Biz Stone, co founder of Twitter, has decided to step away from the micro-blogging giant. Word is that internal turbulence was at the root of his departure. It seems like yet another twist in the growing plot that one article on Fortune says includes “secret board meetings, executive power struggles, a plethora of coaches and consultants, and disgruntled founders.”
In his blog, Stone says:
My work on Twitter has spanned more than half a decade and I will continue to work with the company for many years to come. During this time—especially lately, it has come to my attention that the Twitter crew and its leadership team have grown incredibly productive. I’ve decided that the most effective use of my time is to get out of the way until I’m called upon to be of some specific use.
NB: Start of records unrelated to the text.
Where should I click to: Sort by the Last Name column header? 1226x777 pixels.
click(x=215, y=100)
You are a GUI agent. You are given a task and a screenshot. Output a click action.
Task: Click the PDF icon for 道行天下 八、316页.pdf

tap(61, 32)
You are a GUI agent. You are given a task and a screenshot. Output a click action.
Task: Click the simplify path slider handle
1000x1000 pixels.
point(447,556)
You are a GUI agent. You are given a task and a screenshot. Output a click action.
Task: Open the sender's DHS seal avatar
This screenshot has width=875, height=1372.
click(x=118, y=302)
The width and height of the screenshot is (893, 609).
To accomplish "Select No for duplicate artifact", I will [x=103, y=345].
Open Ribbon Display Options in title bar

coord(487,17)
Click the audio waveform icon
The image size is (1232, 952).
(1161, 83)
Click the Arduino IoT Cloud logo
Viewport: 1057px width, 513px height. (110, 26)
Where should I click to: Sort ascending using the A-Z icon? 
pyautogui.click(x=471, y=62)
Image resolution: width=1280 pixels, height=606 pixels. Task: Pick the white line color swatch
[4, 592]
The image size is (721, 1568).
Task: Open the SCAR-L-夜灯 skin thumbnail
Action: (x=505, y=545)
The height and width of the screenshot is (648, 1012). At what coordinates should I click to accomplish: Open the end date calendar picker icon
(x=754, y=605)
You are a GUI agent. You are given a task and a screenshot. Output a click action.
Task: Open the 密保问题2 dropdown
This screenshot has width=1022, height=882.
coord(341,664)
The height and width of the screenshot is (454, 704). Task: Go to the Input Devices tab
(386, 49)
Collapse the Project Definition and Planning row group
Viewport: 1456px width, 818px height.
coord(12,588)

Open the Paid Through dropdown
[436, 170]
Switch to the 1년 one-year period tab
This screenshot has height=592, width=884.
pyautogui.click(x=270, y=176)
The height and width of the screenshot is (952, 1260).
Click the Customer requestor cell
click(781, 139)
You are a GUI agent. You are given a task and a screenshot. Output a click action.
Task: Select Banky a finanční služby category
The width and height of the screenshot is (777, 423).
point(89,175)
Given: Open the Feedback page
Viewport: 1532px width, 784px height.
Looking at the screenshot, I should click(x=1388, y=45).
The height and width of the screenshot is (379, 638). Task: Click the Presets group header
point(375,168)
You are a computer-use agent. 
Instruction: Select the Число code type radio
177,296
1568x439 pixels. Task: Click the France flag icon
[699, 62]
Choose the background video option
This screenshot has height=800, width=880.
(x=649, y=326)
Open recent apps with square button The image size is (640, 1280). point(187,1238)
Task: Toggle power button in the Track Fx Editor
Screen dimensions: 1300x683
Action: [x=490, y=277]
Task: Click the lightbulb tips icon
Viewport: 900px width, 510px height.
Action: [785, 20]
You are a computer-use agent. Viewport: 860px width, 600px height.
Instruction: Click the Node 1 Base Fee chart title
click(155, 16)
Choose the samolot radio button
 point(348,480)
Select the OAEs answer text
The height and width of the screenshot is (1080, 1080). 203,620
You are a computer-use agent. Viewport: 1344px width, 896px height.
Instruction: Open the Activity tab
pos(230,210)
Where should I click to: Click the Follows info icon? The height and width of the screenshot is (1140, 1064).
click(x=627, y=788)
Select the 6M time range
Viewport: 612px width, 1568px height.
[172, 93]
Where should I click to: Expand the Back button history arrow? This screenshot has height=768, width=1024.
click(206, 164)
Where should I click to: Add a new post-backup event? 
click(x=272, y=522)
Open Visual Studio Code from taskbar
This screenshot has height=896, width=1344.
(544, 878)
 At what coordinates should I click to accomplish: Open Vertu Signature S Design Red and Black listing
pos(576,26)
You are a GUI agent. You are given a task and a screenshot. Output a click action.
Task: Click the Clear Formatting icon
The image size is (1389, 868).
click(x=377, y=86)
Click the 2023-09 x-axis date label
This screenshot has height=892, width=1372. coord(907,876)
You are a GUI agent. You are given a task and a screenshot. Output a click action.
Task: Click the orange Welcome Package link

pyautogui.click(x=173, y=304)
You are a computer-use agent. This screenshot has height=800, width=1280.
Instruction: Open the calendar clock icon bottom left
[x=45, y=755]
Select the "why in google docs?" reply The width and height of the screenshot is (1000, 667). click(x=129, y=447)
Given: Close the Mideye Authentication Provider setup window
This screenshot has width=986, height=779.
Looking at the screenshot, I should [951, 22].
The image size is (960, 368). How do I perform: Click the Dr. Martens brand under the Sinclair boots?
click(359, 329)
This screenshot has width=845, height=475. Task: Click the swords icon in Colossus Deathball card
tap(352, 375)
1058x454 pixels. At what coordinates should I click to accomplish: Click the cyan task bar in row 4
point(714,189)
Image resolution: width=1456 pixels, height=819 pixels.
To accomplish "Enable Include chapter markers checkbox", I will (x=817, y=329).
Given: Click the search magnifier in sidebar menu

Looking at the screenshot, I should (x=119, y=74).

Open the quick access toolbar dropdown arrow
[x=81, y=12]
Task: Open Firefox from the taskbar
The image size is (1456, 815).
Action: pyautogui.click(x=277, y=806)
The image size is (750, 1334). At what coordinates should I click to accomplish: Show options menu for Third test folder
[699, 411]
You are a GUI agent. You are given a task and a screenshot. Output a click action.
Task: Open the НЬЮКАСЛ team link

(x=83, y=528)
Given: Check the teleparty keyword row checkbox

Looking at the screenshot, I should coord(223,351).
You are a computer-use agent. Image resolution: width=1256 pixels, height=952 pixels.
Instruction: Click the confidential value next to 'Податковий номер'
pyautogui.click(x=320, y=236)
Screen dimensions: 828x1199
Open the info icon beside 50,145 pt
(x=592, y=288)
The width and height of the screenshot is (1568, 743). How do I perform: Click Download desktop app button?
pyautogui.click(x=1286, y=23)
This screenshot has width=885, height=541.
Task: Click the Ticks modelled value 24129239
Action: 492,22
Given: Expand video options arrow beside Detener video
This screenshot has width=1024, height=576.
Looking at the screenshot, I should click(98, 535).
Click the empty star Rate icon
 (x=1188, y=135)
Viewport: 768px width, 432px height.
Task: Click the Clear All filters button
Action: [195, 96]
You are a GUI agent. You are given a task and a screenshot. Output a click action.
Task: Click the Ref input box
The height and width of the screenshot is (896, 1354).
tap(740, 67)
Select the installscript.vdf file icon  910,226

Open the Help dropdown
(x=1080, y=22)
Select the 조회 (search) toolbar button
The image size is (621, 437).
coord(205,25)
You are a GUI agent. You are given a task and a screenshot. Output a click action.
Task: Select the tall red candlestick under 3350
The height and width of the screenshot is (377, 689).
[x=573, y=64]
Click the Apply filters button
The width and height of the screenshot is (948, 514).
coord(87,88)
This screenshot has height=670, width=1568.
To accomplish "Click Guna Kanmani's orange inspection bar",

Remaining on Twitter’s helm is CEO Dick Costolo. The current CEO stepped up after Williams — who was said to be focusing on product strategy. Twitter acquired Tweetdeck under Costolo’s leadership, snatching it up from UberMedia.
Stone’s departure from Twitter follows that of Greg Pass’, Twitter Chief Technology Officer, who left the company in May. No reason was given for Pass’ departure and his position was not filled.
Further on, Stone outlined his plans for the immediate future and that is picking up something he started before Twitter spread like wildfire:
As for the bulk of my time day-to-day, I’m thrilled to announce that Evan Williams, Jason Goldman and myself will be relaunching The Obvious Corporation as co-founders. Our plan is to develop new projects and work on solving big problems aligned along a simple mission statement: The Obvious Corporation develops systems that help people work together to improve the world. This is a dream come true!
Stone’s career started in 1999 with Xanga and in 2002, he started a microblogging service called “Sideblogger”. He joined the Blogger team at Google in 2003 where he said that his “new environment had everything I could possibly want and so much more.” It was at Google that he met Evan Williams and Jason Goldman.
When Williams left Google, Stone followed him and helped in starting up a company that eventually panned out. Williams eventually created Obvious, which Stone described as “a company to buy this failure back from the investors with his own money.” Goldman joined Stone and Williams in developing multiple projects under one company — being now accountable only to themselves.
This eventually led to the founding of Twitter in 2007 with Jack Dorsey, Williams and Stone.
Stone published two books about blogging, Blogging: Genius Strategies for Instant Web Content (New Riders, 2002) and Who Let The Blogs Out? (St Martins, 2004).
Twitter is now one of the world’s largest micro-blogging/social networking sites. It is estimated to have over 200 million users and is still growing. According to one article, the company is currently valued at over $ 7.7 Billion.